23072017Headline:

“Così i soldi vengono spesi male”

Filippo Rossi

Filippo Rossi

“E’ inutile commentare. Così i soldi vengono spesi male”. Questo è il lapidario telegramma di Filippo Rossi. Presidente del consiglio comunale viterbese. Ma soprattutto personaggio storicamente solito ad esternazione prive di ghirigori. Si parla di cultura, ok. Ma si parla anche di politica generale. Quella di un capoluogo che trova difficoltà nel decollare. Nel ripartire. O, peggio ancora, nel partire. Poiché ad oggi si era più abituati a voli pindarici che a decolli con applauso. E per conferma basta guardare indietro, anche di dieci anni. Per mirare il nulla.
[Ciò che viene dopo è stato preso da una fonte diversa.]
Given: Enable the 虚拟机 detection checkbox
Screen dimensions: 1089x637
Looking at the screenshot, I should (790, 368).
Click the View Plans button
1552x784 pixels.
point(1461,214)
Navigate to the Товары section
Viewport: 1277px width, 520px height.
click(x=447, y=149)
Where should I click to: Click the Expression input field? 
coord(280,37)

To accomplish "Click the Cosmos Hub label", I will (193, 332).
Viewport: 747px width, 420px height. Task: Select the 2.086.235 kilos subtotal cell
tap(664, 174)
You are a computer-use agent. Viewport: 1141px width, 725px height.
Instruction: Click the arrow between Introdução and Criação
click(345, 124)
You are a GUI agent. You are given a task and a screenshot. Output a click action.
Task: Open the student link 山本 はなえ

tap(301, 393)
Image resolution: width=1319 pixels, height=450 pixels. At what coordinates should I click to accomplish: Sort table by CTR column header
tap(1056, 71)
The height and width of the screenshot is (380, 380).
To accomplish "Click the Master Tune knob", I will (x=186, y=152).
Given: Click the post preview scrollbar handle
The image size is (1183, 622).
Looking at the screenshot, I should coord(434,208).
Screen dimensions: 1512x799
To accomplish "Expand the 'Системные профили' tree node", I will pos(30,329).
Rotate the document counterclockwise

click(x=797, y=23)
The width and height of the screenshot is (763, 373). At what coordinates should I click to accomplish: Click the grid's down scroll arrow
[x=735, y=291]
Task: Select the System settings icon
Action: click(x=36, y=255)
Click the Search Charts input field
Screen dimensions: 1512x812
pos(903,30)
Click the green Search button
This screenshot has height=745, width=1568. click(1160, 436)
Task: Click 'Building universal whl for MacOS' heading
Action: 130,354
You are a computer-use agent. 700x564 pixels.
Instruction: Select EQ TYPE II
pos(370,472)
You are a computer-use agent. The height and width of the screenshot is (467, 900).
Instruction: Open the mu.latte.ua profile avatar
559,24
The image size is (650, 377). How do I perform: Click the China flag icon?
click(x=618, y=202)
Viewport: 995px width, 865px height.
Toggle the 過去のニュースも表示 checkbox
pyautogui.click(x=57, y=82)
Zero.
“Si dovrebbe lavorare giocando sull’anticipo – tuona ancora il numero uno della lista civica Viva Viterbo – programmando con intelligenza. Un anno per l’altro. Ed invece si tende a fare troppo di corsa, con risultati che sono poi sotto agli occhi di ogni cittadino”.
Lo spunto della chiacchierata parte da un primo bilancio sulla stagione teatrale in corso. Quella invernale (che poi forse è più primaverile). Cinque date sono già in archivio. E nessuno meglio di Rossi sarebbe in grado di cominciare a tirar le somme. “Nemmeno ne voglio parlare – stoppa però lui stesso – per quanto detto sopra. E non ci fermiamo alla Cultura. Anzi, ringrazio Barelli per aver riportato gli spettacoli in centro. Pure se ora l’assessore non si occupa più di certe dinamiche. Il teatro Unione è un cantiere perennemente aperto. E quindi il San Leonardo, con tutte le problematiche che si trascina dietro, è risultato senza dubbio la scelta migliore. Il discorso però è più ampio, come dicevo. Mi domando se in Comune qualcuno stia già pensando al 2015. O meglio, giacché ci siamo, chi lavora su Ferento? È tardi, si rischia un altro buco nell’acqua”.
E in effetti i dati non è che gli diano proprio torto. Poiché a parte il (quasi) tutto esaurito per il Cyrano di Alessandro Preziosi (che non sarà Gassman, ma con quegli occhi azzurri cattura più pubblico lui che seguaci Gesù tra gli ulivi) le altre quattro serate non sono senza dubbio risultate esaltanti. A picchi di decenza si sono alternate affluenze leggerine (eufemismo). Per un prodotto globale che è costato più di sessantamila euro.
E forse proprio qui risiede il nocciolo della vicenda. L’amministrazione rischia (e il più delle volte ci riesce) di sperperare soldoni. Utili solo a edificare cattedrali nel deserto. La rapidità non voluta ma necessaria per stilare un programma aggiunge poi, o meglio toglie, altri possibili fruitori. Se infine ci si mette una campagna pubblicitaria che a chiamarla scarsa gli si fa un complimento, ecco che la frittata è sul tavolo. Bell’e servita. E nel frattempo da un lato le casse si svuotano. Dall’altro gli operatori del settori (poco importa che siano associazioni o privati) coltivano una sorta di odio-misto-incazzatura nei confronti di un sistema che, per ammissione dello stesso Rossi, non gira come potrebbe e dovrebbe.
Eppure all’ombra della Palanzana qualcosa di buono s’è pur visto. Lo stesso teatro Unione ha rappresentato a lungo il tempio delle cosiddette “date zero”. Ossia quelle in cui l’artista viene a due spicci per testare come poi andrà il tour (musicale, teatrale, e via dicendo) in location più ambite. Segno che le cose per bene (come direbbe il signor Locatelli) si possono fare. Purché dietro ci sia organizzazione. Programmazione. Logica. Testa.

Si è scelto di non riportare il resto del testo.